What 500 Cold Call Recordings Taught Us About Building AI Dialers

#voip #asterisk #sysadmin #devops

Most AI voice products start in a conference room. Someone writes what they think a good cold call sounds like, feeds it into a language model, and ships it. The result sounds like a script being read — because it is.

We started differently. We pulled 500+ real cold call recordings from a live roofing appointment-setting campaign running through VICIdial. Five human agents, same lists, same dialer settings. We transcribed every call, tagged every disposition, and went line by line through the conversations that actually booked appointments to figure out why they worked.

The insight was simple: don't invent a playbook. Clone the one that's already winning.

Phone Audio Breaks Standard Transcription

Whisper was trained on podcasts, audiobooks, and YouTube — clean audio in controlled environments. VICIdial recordings are narrow-band 8kHz G.711 with background noise, crosstalk, and cell phone compression. Feed that raw into Whisper and you get hallucinated bible verses and confident-sounding garbage.

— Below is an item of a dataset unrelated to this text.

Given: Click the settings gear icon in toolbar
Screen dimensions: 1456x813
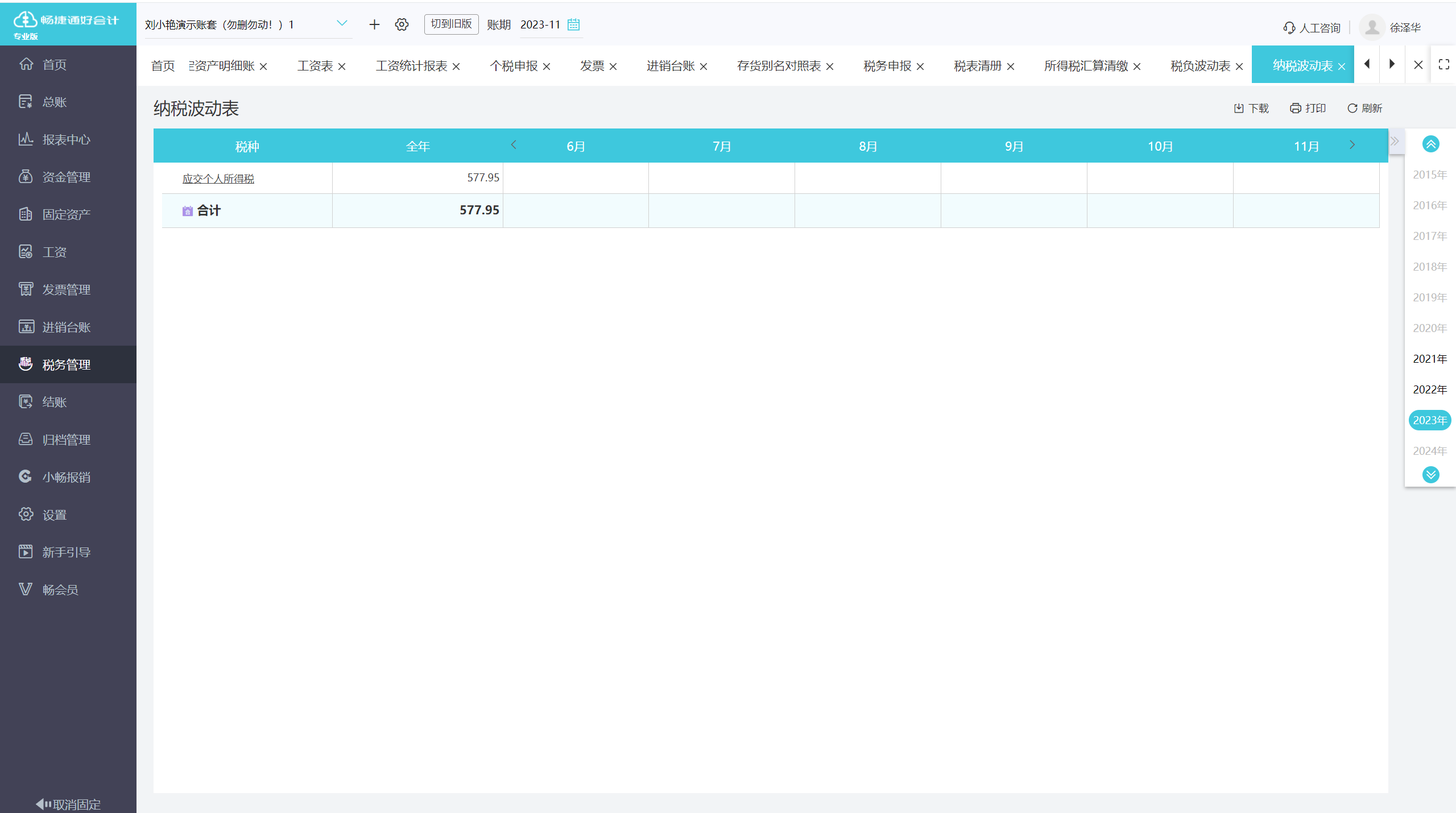Looking at the screenshot, I should point(402,24).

We built the pipeline locally with faster-whisper. large-v3 was the only model that consistently got it right. Here's the config that made it work:

from faster_whisper import WhisperModel

model = WhisperModel("large-v3", device="cpu", compute_type="int8")
segments, info = model.transcribe(
    audio_path,
    beam_size=10,
    initial_prompt="This is a phone call about roofing. "
        "Terms: siding, fascia, eaves, soffit, flashing, ridge cap.",
    vad_filter=True,
    vad_parameters=dict(min_silence_duration_ms=500),
    condition_on_previous_text=False,
)

Every parameter exists for a reason. beam_size=10 gives the decoder room to explore candidates instead of committing greedily. The initial_prompt seeds domain vocabulary — without it, Whisper hears "soffit" and writes "saw fit" every time. vad_filter engages Silero VAD to skip silence and prevent hallucination. condition_on_previous_text=False stops one bad segment from poisoning everything downstream.

Before Whisper sees anything, every recording passes through an ffmpeg preprocessing pipeline:

ffmpeg -i /var/spool/asterisk/monitor/recording.wav \
  -af "highpass=f=300,lowpass=f=3400,volume=2.0" \
  -ar 16000 -ac 1 processed.wav

That upsampling from 8kHz to 16kHz — giving the model something closer to what it was trained on — measurably improved word error rates.

Context Turns Words Into Intelligence

A raw transcript is just words. Every VICIdial recording filename contains the phone number, which is a direct key into the vicidial_list table. We automated the matching:

SELECT vl.first_name, vl.last_name, vl.address1, vl.city,
       vl.state, vl.phone_number, vl.status,
       rl.filename, rl.length_in_sec, rl.start_time
FROM recording_log rl
JOIN vicidial_list vl ON rl.lead_id = vl.lead_id
WHERE rl.start_time >= '2026-01-01'
ORDER BY rl.start_time;

That gave us the lead's name, address, insurance status, and full call history for every recording. When Whisper wrote "123 Birch Wood Lane" and the lead record showed "123 Birchwood Drive," the correction was automatic.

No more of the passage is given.